The history of Czechoslovak LSD is one of the greatest phenomena of the second half of the 20th century.
How come for almost a quarter of a century, in a communist state, thousands of people, including many popular artists such as Karel Gott, were able to use psychedelic drugs entirely legally?
In the autumn of 1952 several young psychiatrists in Prague ingested for the first time a mysterious substance that had been sent from a laboratory in Basel. This is how the Czechoslovak adventure with LSD began.
The substance arrived in Prague in an entirely legal way. A standard shipment from the pharmaceutical company Sandoz was sent to Dr Jiří Roubíček, an associate professor at the Faculty of Psychiatry at the Medical University of Prague.
It contained ampoules with an oily, transparent substance described as ‘lysergic acid diethylamide’, a substance first synthesized in 1938 by the Swiss scientist Albert Hofmann. Initially considered useless, LSD attracted the attention of the company owners after Hoffman accidentally tested its effects on himself on 19th April 1943.
Four years later, the first study summarizing the results of LSD tests involving healthy volunteers and patients in psychiatric hospitals was released. The article was attached to the parcel that landed on Roubíček’s desk.

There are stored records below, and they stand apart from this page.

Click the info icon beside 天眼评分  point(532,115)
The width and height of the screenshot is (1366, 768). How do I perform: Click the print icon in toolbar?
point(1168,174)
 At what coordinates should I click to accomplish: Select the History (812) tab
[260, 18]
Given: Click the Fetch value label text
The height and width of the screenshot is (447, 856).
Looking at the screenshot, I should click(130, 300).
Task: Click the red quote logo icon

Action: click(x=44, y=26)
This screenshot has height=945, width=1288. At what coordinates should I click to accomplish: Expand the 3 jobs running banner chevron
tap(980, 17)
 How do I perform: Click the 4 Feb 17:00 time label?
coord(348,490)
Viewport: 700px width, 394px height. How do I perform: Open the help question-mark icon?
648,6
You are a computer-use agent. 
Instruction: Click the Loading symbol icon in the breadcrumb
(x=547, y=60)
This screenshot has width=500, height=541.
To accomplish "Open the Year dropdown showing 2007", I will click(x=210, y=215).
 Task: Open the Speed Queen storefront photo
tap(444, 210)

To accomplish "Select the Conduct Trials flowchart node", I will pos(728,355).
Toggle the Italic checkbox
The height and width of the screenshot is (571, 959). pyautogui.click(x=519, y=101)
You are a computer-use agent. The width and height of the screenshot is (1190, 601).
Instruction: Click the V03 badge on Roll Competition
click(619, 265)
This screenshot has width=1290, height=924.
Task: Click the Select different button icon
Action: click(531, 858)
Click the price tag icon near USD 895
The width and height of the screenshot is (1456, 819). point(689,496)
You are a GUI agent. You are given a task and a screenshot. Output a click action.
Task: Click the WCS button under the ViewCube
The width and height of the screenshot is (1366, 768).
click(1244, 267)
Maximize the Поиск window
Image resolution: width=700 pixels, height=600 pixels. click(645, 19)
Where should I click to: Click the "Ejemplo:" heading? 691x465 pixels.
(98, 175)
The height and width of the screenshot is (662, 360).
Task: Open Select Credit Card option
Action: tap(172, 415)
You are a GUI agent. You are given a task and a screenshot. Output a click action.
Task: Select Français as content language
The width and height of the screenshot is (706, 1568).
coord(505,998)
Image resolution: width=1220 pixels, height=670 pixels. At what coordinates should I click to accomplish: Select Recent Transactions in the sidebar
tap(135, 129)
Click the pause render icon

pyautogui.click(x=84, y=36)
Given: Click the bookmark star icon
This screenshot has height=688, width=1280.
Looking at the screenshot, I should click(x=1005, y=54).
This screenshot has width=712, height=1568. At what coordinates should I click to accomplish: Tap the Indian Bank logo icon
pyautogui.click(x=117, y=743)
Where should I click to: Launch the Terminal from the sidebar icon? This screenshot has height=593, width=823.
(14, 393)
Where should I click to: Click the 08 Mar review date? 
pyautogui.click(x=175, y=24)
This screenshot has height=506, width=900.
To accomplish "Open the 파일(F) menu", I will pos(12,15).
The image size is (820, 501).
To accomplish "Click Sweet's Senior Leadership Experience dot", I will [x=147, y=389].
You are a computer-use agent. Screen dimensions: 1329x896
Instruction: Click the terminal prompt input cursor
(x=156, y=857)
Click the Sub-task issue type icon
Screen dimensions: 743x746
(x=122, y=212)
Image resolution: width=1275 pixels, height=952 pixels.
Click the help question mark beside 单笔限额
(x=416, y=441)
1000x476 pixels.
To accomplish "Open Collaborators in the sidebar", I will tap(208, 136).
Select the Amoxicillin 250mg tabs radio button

The initial experiments were carried out at a psychiatric hospital in Prague’s Bohnice district. The participants were given minimal doses – doctors already knew that just one gram of the substance would be sufficient to induce hallucinations in 10,000 people. Each volunteer drank a glass of water mixed with the hallucinogen and was locked in a padded room equipped with a one-way mirror.
The doctors then began testing the substance on themselves. “I was one of the first people in Czechoslovakia who took LSD,” the eminent psychiatrist Professor Jan Srnec recalled 60 years later. “It was something unbelievable. First of all, it was extraordinary that such a small dose could cause a complete disintegration of the psyche. Second, LSD had an entirely different effect on different people. In my case, it was a state of pure euphoria, elation.”
LSD was the door through which Czechoslovak doctors entered the world of delusions and psychoses, and they left it wide open for those willing to explore.
The first to take advantage of this opportunity were artists, especially painters and graphic designers. Roubíček had acquaintances in the circles of artistic bohemia. So, he came up with the idea to invite some of them to take part in the experiment. In return, they were to express through visual means what other volunteers could only talk about.
The effect surpassed all expectations. The artistic depictions of hallucinations and visions were extremely suggestive, and news of the extraordinary substance quickly spread among non-conformist Czechoslovak artists.
As a result, there were so many people keen to participate in the experiments that Roubíček and his colleagues decided to train a group of assistants. They could hardly cope with the demand on their own. Each session lasted about six hours, and in just a few years as many as 130 sessions were conducted in Bohnice with the participation of 76 volunteers. Roubíček turned to his students for help.
From subversion to profit-making
From the very beginning, the State Security and counter-espionage controlled the entire process of scientific exploration, as well as the production and export of Czechoslovak LSD.
The secret police quickly became interested in the unusual substance. Initially, this was mainly due to their involvement in the selection of volunteers taking part in the early experiments.
The fact that this was a kind of elite group, including a number of outstanding and simultaneously rebellious individuals, did not escape their attention. Several psychiatrists, among them Stanislav Grof, were recruited to report on their charges.
The State Security soon became increasingly interested in the possibilities of using LSD for disruptive purposes (just as their opponents did, the American CIA).
They contemplated introducing LSD into drinking water, or possibly spraying LSD into the air. Subversive actions aimed at the enemy’s staff were also considered.